As expected, I took a little guff from a beer swilling, bar
brawling buddy of mine for the “Love Languages” blog. Dirty Dillon acknowledged
that I know where my bread is buttered although he questioned if reading books
like that allowed me to be the lucky sucker that snagged Miss Dinius’ hand in
marriage.
If that were what it takes, I’d do it a hundred times over.
Fear not, I have not gone soft.
I live closer to the 69th parallel than the 68th
and we are currently registering a “feels like” temperature of 17 degrees on a
sunny mid April day. This afternoon I sat on the rocks near the south channel
and watched as my students cross-country skied their way south past the fish
camps. While the sun warmed my face, I’ll admit I may have gotten a little
choked up knowing that in a few short weeks, this will all be a thing of the
past. Tough enough to still live in the Arctic. Soft enough to be emotional
about it.
Just last week a couple of girls in my class where giving me
the once over with a different look on their faces. When I asked them what was
on their minds, they wanted to know more about my Harry Potter scar. I then got
to re-tell a story of old about a Mountain of a Man when he was a Mountain of a
high school junior and how at an early season football practice, his elbow
accidentally met my face leaving me with the raw end of the deal and a 3 inch
scar across my forehead. The girls came forward to feel the new skin of the
five-year-old scar. They counted the dots from the eleven stiches that once held
me together. I contemplated digging out a picture of the black eyes and
hamburgered incision but thought twice. Their imaginations were enough. They
know I am tough. Tough enough to take a blow like that to the head and keep
charging on. Soft enough to teach elementary school and dole out hugs and
glittery stickers on occasion too.
Still the days tick by as I mentally notch another tally
mark in my Kivalina prison wall. This has felt like a deployment, reminiscent
of my Marine Corps days. Those four years of service helped mold me in to the
man I am today. I think of the difficult times that I thought would never end.

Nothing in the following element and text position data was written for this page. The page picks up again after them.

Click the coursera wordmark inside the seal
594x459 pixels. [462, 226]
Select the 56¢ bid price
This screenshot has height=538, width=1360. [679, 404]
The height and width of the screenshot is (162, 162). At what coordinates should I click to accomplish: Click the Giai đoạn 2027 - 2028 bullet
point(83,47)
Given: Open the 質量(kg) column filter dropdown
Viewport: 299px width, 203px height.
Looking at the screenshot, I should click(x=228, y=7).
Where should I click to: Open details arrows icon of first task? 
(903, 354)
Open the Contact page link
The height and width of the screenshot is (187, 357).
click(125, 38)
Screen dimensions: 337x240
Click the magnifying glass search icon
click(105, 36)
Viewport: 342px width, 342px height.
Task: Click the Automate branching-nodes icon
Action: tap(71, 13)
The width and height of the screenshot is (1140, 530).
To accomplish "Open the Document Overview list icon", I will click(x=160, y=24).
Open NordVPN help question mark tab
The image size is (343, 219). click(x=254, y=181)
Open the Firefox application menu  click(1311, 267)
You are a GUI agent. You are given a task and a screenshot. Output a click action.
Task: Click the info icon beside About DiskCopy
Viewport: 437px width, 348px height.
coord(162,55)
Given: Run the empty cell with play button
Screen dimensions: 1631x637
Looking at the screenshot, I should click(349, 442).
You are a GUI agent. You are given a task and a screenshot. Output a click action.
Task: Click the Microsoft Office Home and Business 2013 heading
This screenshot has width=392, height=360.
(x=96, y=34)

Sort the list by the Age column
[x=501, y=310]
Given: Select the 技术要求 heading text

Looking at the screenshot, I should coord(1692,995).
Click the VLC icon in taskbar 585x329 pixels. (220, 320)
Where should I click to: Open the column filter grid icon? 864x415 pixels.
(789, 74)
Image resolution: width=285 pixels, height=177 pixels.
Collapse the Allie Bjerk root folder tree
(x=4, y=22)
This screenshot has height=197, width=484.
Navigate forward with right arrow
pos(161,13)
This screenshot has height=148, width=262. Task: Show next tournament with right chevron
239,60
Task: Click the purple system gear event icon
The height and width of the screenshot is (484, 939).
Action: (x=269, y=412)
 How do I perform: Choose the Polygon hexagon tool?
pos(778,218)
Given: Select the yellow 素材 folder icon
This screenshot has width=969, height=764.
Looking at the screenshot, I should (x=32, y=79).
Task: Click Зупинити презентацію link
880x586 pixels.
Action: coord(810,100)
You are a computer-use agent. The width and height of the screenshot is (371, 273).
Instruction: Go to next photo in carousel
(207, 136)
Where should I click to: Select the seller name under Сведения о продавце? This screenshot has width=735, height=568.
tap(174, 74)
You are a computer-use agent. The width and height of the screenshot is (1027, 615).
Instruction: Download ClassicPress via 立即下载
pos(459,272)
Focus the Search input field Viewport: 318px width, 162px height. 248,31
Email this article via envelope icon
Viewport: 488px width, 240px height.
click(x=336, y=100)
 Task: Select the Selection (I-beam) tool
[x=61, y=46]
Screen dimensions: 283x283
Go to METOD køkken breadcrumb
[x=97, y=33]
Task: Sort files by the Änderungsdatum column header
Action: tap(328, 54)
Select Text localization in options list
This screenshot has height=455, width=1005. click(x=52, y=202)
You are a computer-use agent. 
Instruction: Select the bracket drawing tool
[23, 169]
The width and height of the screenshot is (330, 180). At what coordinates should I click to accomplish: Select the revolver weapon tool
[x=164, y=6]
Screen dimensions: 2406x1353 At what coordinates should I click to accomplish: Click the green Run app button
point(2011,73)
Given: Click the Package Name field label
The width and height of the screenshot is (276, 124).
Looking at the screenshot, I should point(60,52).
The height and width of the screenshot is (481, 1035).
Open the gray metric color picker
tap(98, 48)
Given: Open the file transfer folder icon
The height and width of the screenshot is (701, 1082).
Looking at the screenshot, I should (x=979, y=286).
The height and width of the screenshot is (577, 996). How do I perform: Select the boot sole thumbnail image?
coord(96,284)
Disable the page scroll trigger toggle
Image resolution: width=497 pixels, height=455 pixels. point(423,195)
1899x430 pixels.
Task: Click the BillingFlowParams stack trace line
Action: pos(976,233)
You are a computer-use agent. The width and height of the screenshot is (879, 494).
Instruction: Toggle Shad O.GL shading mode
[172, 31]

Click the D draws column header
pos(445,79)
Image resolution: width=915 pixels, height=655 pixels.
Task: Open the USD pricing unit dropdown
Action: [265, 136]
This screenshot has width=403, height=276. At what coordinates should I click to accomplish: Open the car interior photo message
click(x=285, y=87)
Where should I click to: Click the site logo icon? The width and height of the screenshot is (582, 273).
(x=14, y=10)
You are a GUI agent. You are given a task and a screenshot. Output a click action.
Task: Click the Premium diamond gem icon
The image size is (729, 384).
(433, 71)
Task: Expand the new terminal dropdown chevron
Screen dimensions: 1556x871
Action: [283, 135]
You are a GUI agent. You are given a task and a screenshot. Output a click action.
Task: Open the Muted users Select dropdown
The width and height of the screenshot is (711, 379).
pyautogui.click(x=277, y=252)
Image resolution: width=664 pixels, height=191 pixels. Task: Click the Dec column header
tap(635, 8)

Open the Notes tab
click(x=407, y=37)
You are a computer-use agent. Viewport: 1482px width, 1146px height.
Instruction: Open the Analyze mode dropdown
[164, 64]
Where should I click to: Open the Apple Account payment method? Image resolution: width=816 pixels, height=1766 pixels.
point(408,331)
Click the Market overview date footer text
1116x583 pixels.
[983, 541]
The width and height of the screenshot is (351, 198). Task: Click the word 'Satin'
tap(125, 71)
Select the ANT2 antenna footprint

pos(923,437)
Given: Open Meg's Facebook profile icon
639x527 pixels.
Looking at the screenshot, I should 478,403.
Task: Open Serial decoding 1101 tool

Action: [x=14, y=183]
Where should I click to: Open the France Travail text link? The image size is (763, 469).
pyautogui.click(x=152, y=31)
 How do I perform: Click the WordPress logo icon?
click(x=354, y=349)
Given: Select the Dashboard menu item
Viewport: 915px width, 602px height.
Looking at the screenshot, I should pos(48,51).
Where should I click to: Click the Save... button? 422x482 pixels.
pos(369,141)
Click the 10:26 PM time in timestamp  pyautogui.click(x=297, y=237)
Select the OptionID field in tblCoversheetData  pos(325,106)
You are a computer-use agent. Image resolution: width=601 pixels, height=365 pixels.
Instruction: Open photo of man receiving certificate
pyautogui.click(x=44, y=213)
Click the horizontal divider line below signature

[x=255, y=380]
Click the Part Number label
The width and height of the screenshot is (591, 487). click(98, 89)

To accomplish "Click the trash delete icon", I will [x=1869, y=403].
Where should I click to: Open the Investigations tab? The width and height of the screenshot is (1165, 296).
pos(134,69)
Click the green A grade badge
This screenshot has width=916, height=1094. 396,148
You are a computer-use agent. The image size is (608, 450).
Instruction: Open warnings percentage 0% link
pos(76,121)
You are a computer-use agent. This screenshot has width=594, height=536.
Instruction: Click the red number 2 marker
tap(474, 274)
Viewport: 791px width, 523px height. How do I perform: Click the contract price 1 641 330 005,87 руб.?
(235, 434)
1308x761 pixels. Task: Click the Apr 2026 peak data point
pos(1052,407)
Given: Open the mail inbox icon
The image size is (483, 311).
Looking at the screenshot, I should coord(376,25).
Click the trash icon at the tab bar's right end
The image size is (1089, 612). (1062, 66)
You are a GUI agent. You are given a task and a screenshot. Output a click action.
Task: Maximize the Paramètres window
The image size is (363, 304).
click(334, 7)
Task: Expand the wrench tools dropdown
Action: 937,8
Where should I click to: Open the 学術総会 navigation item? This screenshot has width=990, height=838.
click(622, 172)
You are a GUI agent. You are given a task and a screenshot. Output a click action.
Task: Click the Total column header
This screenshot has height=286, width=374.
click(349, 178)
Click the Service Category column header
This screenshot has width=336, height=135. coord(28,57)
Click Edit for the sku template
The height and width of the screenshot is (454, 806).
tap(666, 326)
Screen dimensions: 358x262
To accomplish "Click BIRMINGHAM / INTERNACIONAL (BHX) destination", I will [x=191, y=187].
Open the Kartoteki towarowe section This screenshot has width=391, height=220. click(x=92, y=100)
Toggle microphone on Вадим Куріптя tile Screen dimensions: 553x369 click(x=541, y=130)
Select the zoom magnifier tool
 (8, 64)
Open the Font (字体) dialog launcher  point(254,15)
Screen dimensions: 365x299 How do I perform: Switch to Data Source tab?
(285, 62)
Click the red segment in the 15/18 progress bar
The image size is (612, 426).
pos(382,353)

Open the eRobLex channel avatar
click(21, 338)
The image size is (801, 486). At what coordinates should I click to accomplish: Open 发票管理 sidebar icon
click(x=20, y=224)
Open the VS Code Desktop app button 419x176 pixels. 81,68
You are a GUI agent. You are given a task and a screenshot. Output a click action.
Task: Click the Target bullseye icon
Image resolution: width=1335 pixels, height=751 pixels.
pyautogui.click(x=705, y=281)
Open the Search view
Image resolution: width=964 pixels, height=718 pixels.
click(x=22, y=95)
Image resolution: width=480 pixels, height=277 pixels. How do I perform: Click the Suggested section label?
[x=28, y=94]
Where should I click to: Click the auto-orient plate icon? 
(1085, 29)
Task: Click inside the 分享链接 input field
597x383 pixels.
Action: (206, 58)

The long hours, days and weeks at sea with only weapons maintenance and
NonCommissioned TomFoolery to keep us entertained; that and the dangerous
patrols and unpredictable enemies waiting for an opportunity to pounce. I am
tough enough to have proudly served in the finest fighting force know to
mankind. Yet soft enough that I sometimes still weep at the slightest thought
of my wife, daughter and sons thousands of miles from where I now roam.
I’m no wimp, D-train. I’m just a man with some time on my
hands and some shit to get off my chest. Read a book every once in a while. You
might learn something and be no less of a manly man because of it. I love ya
brother – but in a tough guy, let’s get together and throw back some Southern
Comfort and talk about hockey kind of way.